This is an accompanying repository to the paper:
Jan Christian Blaise Cruz, Jose Kristian Resabal, James Lin, Dan John Velasco, Charibeth Cheng
This repository contains script to train and evaluate AWD-LSTM on NewsPH-NLI dataset.
- fastai >= v2.0.15
- NVIDIA GPU (all experiments were done in Colab w/ Tesla T4)
First, clone the repository and download the data:
# Clone this repository
git clone https://github.com/danjohnvelasco/NewsPH-NLI-ULMFiT
cd NewsPH-NLI-ULMFiT
# Install gdown
pip install gdown
# Create a new folder
mkdir data
# Download NewsPH-NLI Dataset (preprocessed)
gdown --id 1-qOfNQy-piiaz8BcDfnS-ILlYio5S_g2
# Unzip
unzip newsph-nli-preprocessed.zip -d data
# Make directory
mkdir models
# Download data
gdown --id 1-PI65kBGD0i2hE3KL5hjjCGDt_mMFKMs
# Unzip
unzip finetuned.zip -d models
# Finally
You should see two files: lm_fintuned_enc.pth (encoder) and news_vocab.pkl (vocab).
This will be used later in classifier finetuning.

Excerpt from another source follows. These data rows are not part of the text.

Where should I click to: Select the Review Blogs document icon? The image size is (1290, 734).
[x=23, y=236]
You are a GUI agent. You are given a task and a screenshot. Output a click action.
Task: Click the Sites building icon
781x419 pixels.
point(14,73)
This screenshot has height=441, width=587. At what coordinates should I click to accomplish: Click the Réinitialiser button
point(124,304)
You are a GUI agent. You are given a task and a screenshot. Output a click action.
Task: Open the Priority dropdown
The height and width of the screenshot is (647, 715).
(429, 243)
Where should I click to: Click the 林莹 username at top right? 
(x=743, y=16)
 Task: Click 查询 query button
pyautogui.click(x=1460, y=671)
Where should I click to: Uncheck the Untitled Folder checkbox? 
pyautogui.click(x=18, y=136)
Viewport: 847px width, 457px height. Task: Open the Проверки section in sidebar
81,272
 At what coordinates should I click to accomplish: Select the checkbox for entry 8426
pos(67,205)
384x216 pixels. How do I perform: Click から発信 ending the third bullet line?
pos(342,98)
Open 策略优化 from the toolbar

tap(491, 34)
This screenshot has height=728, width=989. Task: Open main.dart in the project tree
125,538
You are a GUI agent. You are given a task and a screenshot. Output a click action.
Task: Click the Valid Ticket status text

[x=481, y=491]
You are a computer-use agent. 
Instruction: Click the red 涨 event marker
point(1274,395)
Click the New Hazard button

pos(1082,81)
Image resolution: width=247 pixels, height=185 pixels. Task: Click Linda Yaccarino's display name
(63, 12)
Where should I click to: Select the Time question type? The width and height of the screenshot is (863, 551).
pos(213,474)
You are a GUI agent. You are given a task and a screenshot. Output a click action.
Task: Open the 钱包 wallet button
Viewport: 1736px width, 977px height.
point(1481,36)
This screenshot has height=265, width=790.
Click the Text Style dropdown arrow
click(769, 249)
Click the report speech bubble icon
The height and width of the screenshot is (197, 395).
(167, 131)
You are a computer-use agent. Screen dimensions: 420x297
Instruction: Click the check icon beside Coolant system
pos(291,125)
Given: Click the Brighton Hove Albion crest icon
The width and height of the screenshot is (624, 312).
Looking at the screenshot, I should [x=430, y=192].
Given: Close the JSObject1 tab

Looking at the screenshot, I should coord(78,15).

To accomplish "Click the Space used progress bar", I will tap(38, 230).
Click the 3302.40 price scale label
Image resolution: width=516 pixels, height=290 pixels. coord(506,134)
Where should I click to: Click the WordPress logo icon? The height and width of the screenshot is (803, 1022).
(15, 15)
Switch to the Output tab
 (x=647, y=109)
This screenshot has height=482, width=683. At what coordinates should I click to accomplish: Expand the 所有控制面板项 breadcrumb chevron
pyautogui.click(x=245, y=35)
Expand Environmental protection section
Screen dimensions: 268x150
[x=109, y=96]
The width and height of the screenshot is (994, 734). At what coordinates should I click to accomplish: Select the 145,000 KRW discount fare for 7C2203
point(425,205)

Here, textual entailment is treated as any classification task. To fine-tune, use the train.py
script provided in this repository. Here's an example of fine-tuning a Filipino AWD-LSTM model on the NewsPH-NLI dataset:
python train.py \
--pretrained_path "lm_fintuned_enc" \
--vocab_path "models/news_vocab.pkl" \
--checkpoint "model" \
--train_data data/train.csv \
--valid_data data/valid.csv \
--test_data data/test.csv \
--do_train \
--do_eval \
--batch_size 128 \
--weight_decay 0.1 \
--seed 42 \
--lr_max 10e-3 \
--epochs "4;2;2;2;1" \
--data_pct 1.0
This should give you the following results:
Valid Loss 0.2685 | Valid Accuracy 0.8911
Test Loss 0.2589 | Test Accuracy 0.8937